Glossary

Graphics Processing Unit (GPU)

What is GPU?

A graphics processing unit (GPU) is a component that is primarily used to create 3D graphics and increasingly used for general-purpose compute tasks, such as mathematical analysis or AI processing. Almost every device that creates images on a display will require a GPU, from laptop and desktop computers to smartphones, and tablets. A more powerful GPU can create images at a faster frame rate, but this demands a more complex design, requiring a larger GPU that takes up more silicon area, draws more power and is more costly to make. Desktop computers often have a dedicated graphics board containing a GPU, while integrated GPUs are incorporated into a larger piece of silicon such as the motherboard. Inside power-constrained devices, such as smartphones and tablets, the GPU is integrated into the silicon-on-chip (SoC), which holds all the necessary computing functions, including the CPU, memory and networking components.
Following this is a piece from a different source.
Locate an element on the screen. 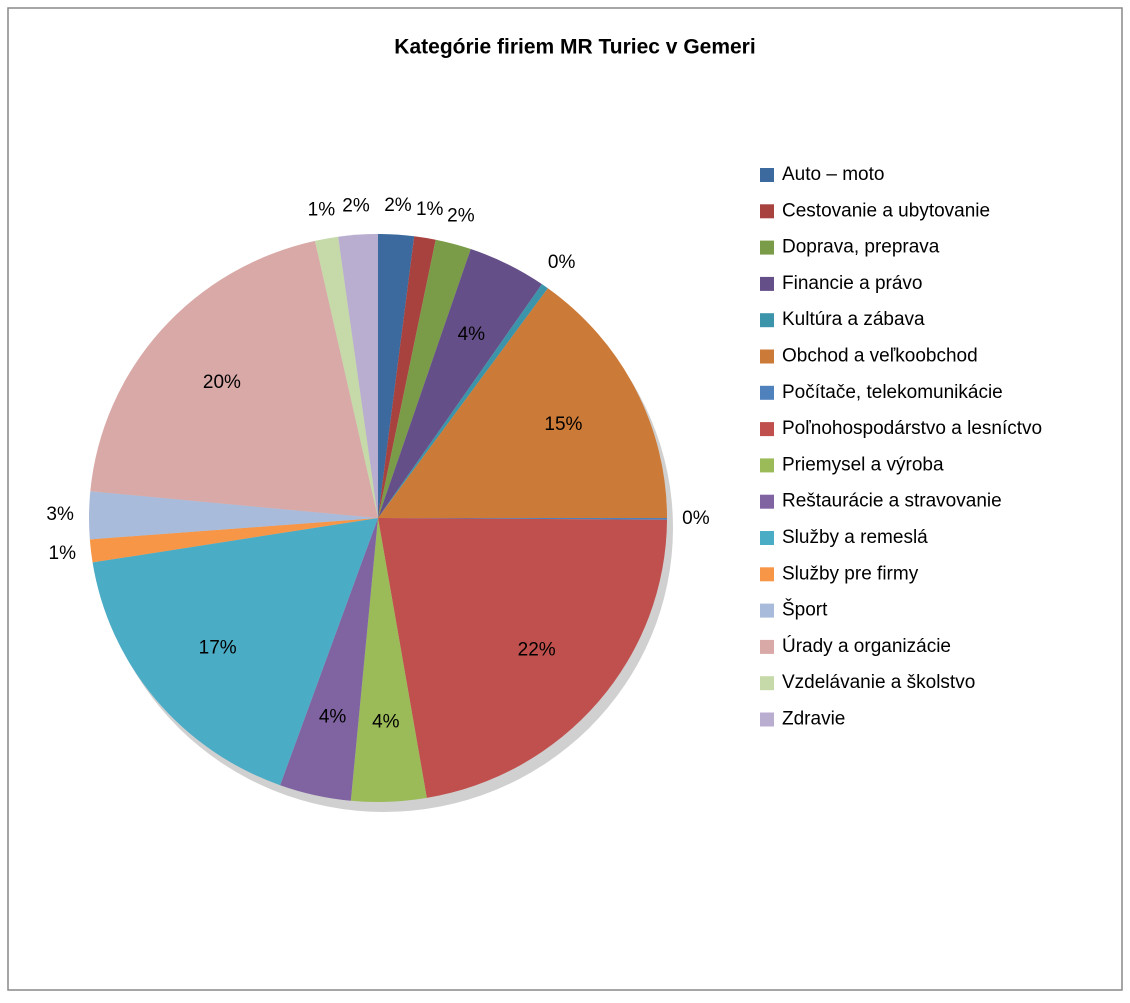 This screenshot has height=1003, width=1130. legend-label: Obchod a veľkoobchod is located at coordinates (880, 356). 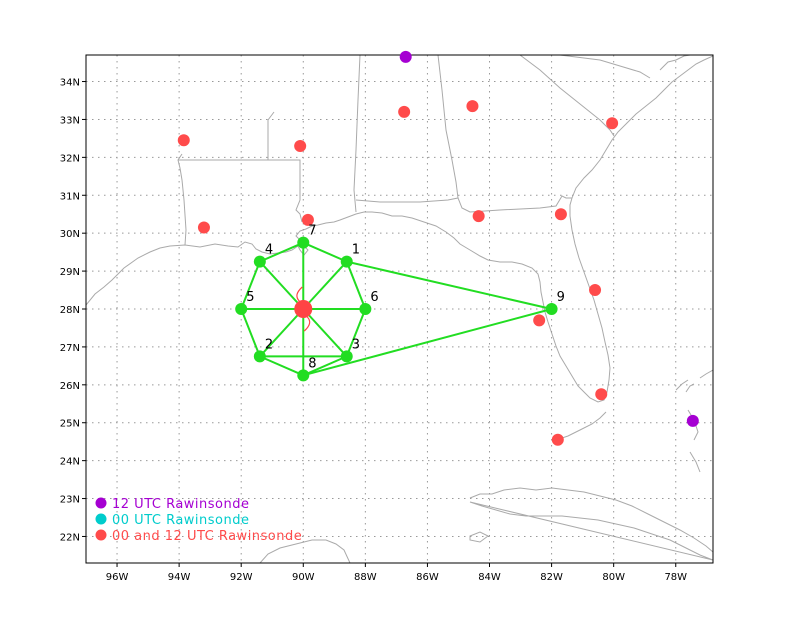 I want to click on dropsonde-network: 1 2 3 4 5 6 7 8 9, so click(x=400, y=303).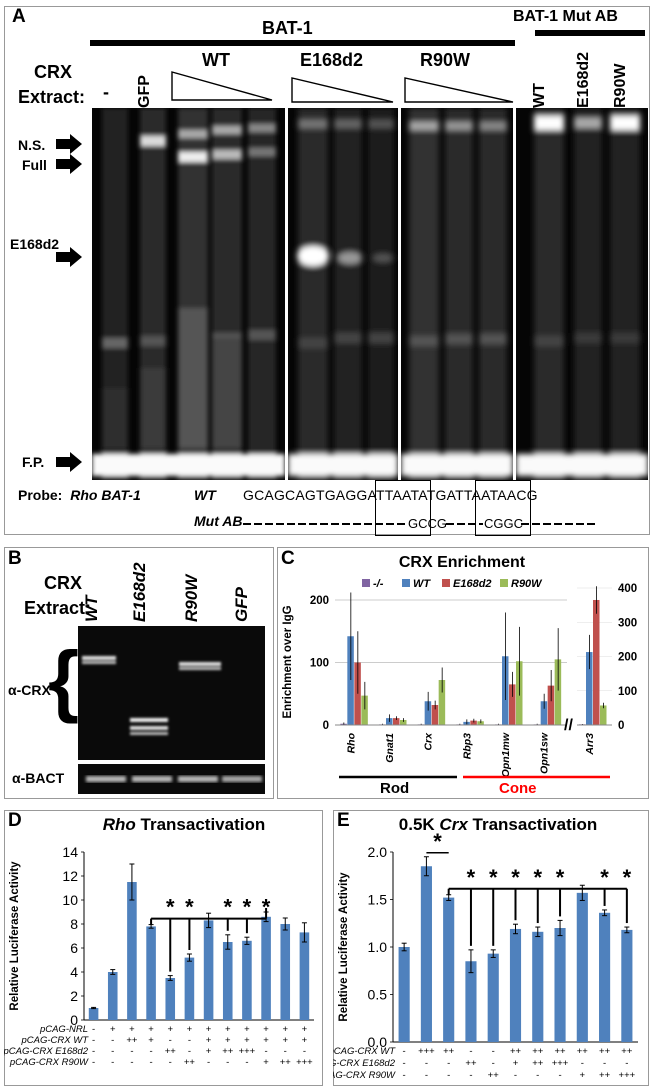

When GPUs first appeared for the desktop computer market in 1999, they were fixed function, in that they were designed to perform 3D acceleration in a particular manner. In the early 2000s GPUs were introduced with programmable pixel shaders, enabling developers to programme the GPU in different ways. This approach supplied more flexibility and enabled the creation of more advanced, more realistic visual effects, such as improvements to shadowing and lighting.
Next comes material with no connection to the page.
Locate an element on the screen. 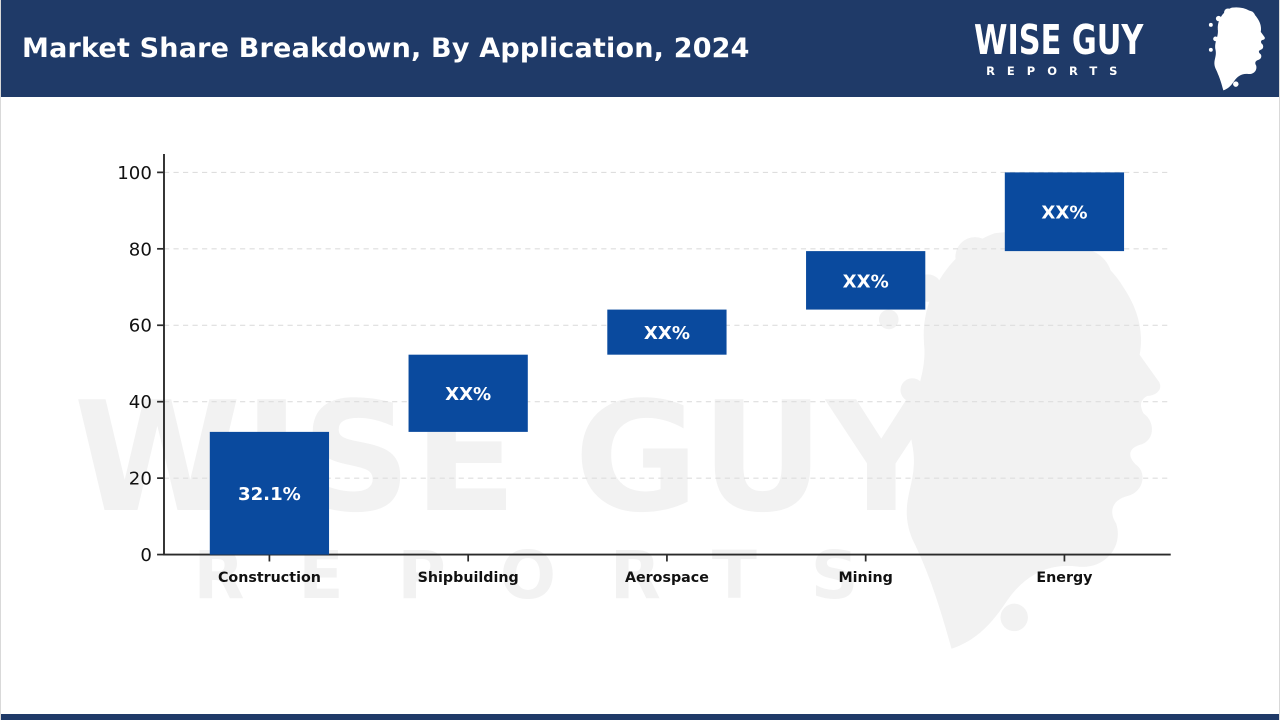 This screenshot has height=720, width=1280. x-category-label: Shipbuilding is located at coordinates (468, 578).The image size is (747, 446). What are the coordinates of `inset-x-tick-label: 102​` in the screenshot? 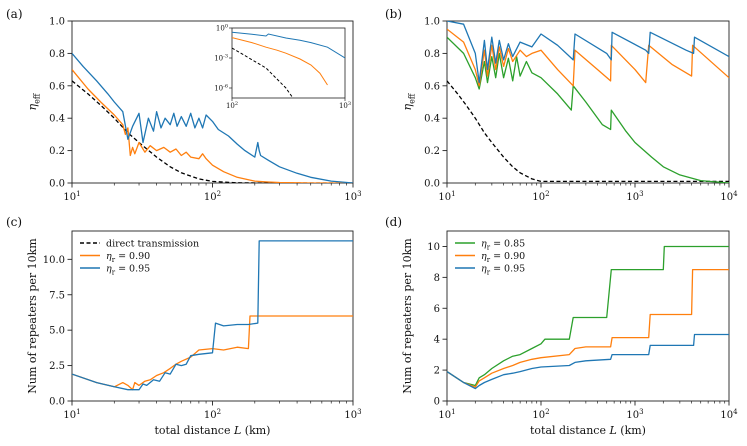 It's located at (232, 106).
GPU architectures take two different approaches to rendering 3D images. Many use a technique called immediate mode rendering, where all triangles are rendered, textured and shaded, by the GPU before they are sent to the screen. However, the pixels that are not displayed in that frame are culled, which results in wasted processing and system bandwidth. More efficient architectures used a tile-based architecture, where the frame is divided up into tiles and, using a technique called hidden surface removal, only those parts that will be visible to the viewer are rendered. Imagination GPUs are based on tile-based deferred rendering, which only processes visible pixels, making rendering even more efficient.